Denel is on the receiving end of yet another gloomy forecast at the same time as its shareholder representative, Public Enterprises Minister Pravin Gordhan, maintains “decisive steps” are being taken to recover assets, money and intellectual property stolen from State-owned enterprises (SOEs) in South Africa.
The gloomy outlook comes from Victoria Bosomworth, associate aerospace and defence analyst at GlobalData. The London-based data and analytics company says its mission is to help clients decode the future to be more successful and innovative across a range of industries, including defence.
“Denel’s financial woes are not only due to reported financial mismanagement, allegations of which are under investigation at the ‘State Capture’ Commission of Inquiry, but should also be viewed in the wider context of South Africa’s deepening recession – resulting in the country’s downgrade to sovereign ‘junk status’ by Moody’s in 2020 and exacerbated by the impact of the COVID-19 pandemic.
“The South African defence budget, as a percentage of GDP (Gross Domestic Product), has also been shrinking, with domestic orders falling as the majority of Denel orders stem from exports to countries such as the UAE (United Arab Emirates) and Malaysia,” she said in a statement.
Gordhan, in a Daily Maverick opinion piece, notes “in recent years SOEs have been honey pots of State capture, largely because of their large procurement spend”.
He goes on to write: “This year we will witness changes to the architecture of SOEs and the direction being taken. A set of structural reforms is being introduced to ignite growth in the economy and to address our capacity challenges which have been compounded by the Covid-19 pandemic”.

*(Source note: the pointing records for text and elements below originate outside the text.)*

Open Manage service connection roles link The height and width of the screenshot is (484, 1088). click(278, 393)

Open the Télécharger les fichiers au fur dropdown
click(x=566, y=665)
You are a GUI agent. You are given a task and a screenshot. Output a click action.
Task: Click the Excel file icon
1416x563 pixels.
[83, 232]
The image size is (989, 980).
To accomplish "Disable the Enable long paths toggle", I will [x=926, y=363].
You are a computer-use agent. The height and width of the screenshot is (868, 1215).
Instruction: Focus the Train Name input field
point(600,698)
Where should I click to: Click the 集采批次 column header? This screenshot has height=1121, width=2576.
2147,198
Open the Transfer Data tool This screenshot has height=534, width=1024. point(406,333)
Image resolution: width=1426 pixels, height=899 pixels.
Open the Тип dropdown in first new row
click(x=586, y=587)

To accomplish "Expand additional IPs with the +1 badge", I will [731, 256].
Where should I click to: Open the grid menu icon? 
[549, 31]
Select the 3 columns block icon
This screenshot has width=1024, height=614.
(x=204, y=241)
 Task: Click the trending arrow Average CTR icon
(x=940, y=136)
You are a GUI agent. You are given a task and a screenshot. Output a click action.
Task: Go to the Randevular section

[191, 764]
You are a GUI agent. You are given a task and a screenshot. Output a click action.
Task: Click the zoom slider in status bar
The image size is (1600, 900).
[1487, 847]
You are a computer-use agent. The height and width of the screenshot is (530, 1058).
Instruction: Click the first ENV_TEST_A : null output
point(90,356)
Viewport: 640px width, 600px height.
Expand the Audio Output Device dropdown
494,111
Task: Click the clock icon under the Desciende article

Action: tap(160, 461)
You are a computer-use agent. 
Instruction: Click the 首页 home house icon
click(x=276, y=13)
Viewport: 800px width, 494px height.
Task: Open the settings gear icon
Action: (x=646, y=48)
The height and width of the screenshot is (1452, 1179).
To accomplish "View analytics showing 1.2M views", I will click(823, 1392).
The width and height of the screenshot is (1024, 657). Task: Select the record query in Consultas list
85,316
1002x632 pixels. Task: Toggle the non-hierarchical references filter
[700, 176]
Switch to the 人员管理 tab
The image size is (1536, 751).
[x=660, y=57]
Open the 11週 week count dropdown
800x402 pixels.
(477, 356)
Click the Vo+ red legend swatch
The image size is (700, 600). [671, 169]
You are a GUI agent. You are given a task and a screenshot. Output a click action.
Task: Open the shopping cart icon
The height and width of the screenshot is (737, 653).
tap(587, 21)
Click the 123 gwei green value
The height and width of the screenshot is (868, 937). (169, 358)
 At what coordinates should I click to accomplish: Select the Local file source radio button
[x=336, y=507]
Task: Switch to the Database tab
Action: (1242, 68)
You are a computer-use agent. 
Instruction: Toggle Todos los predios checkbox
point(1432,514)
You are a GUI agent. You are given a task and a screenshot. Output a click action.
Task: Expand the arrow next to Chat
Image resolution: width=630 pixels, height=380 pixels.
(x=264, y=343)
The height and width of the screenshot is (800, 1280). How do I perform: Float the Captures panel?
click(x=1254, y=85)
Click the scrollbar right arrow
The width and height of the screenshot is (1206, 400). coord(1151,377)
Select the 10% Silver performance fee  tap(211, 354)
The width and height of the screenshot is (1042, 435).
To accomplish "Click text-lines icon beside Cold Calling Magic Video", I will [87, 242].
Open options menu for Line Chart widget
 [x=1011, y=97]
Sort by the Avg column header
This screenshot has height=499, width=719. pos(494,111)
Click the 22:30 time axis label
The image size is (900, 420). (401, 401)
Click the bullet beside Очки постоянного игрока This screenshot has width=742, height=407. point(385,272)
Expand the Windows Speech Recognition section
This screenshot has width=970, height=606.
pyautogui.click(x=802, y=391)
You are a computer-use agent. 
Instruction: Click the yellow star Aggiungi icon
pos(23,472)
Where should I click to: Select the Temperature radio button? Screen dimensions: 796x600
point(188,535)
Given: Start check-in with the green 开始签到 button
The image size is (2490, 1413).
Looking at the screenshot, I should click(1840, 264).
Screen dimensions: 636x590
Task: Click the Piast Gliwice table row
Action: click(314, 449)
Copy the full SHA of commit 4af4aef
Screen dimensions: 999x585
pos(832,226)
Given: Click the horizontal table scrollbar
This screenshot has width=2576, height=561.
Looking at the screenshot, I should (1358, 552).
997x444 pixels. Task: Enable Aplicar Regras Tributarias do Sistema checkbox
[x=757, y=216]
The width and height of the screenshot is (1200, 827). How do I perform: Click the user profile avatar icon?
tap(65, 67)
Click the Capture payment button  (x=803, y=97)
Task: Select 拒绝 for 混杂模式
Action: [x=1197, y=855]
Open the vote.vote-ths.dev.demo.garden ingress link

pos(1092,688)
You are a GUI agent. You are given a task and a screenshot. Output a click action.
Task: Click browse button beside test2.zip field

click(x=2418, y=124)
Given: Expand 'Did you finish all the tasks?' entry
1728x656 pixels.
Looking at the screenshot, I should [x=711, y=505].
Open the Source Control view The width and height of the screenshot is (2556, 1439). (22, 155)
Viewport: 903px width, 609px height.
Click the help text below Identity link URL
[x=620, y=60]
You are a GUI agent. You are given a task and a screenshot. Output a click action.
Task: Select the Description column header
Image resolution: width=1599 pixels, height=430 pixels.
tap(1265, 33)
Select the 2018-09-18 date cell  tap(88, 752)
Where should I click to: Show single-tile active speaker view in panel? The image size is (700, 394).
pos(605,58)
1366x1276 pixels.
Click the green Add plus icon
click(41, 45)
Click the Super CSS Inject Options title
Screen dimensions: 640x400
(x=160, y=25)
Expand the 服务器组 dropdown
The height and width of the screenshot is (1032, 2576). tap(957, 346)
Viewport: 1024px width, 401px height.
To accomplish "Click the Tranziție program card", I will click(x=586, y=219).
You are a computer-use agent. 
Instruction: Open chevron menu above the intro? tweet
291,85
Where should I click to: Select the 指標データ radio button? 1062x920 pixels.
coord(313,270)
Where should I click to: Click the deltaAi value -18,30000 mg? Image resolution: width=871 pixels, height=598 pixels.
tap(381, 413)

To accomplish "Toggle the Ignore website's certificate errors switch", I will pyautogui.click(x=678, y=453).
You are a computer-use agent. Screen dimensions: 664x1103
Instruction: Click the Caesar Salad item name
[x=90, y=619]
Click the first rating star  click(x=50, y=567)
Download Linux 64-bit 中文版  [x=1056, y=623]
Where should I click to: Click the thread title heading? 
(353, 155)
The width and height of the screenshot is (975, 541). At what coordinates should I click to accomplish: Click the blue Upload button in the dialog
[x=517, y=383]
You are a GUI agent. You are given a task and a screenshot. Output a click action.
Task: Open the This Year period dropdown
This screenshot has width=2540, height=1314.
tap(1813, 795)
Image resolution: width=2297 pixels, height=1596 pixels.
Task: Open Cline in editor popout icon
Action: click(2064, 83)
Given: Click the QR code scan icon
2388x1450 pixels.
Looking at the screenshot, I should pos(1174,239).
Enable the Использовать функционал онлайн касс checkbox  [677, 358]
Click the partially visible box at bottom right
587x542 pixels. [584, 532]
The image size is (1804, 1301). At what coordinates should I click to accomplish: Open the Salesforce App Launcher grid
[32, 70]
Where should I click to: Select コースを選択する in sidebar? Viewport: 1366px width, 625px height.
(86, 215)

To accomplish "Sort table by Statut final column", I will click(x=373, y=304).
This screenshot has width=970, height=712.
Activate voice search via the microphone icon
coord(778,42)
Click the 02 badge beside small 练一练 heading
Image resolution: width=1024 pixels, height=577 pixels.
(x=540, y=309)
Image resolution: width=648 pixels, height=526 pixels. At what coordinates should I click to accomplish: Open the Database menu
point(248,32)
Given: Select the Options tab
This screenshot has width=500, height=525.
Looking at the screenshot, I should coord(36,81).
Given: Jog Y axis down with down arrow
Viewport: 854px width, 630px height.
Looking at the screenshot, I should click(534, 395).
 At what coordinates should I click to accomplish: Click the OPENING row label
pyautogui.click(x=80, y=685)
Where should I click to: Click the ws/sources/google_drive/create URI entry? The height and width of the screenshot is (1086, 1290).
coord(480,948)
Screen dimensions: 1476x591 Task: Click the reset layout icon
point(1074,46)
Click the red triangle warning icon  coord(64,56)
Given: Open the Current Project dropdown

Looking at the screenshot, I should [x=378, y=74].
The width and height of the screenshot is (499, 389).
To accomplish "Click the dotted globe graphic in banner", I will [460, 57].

Denel, along with Eskom, SAA and Transnet is identified by the Public Enterprises Minister as SOEs set to recover from “ruthless looting and destruction”. Mandates will be reviewed, lost funds recovered, procurement policies changed and “localisation policies” implemented.
Of the State-owned defence and technology conglomerate, Gordhan writes its success is dependent on “a clear national vision of the role and place of defence and related industries in a changing globalised world”.
Denel’s new business model must, he states, respond to these challenges.
This will see Denel restructured to become “fit for purpose, commercially sustainable and not dependent on the fiscus”.
“We anticipate that Denel will enter into strategic partnerships with original equipment manufacturers (OEMs) to add value to the local economy while benefiting from a growing and untapped international market,” Gordhan writes in the digital daily.
On the other side of the ledger, Bosomworth’s forecast has it Denel’s survival is in question and it “may prove difficult to recover financially, even with requested state approval of additional funding”.
A GlobalData report analysing South Africa’s defence budget with as forecast for the 2020 financial year has it that Denel was the primary South African exporter of defence equipment, accounting for 21 of 36 contracts executed between 2015 and 2019.
“The two main export categories during this period were missiles and armoured vehicles, with Denel offering products such as the Umkhonto-IR surface-to-air missile (SAM), the ZT3 Ingwe anti-tank missile, Casspir and Mamba APCs and the RG-31 Nyala armoured vehicle,” according to GlobalData.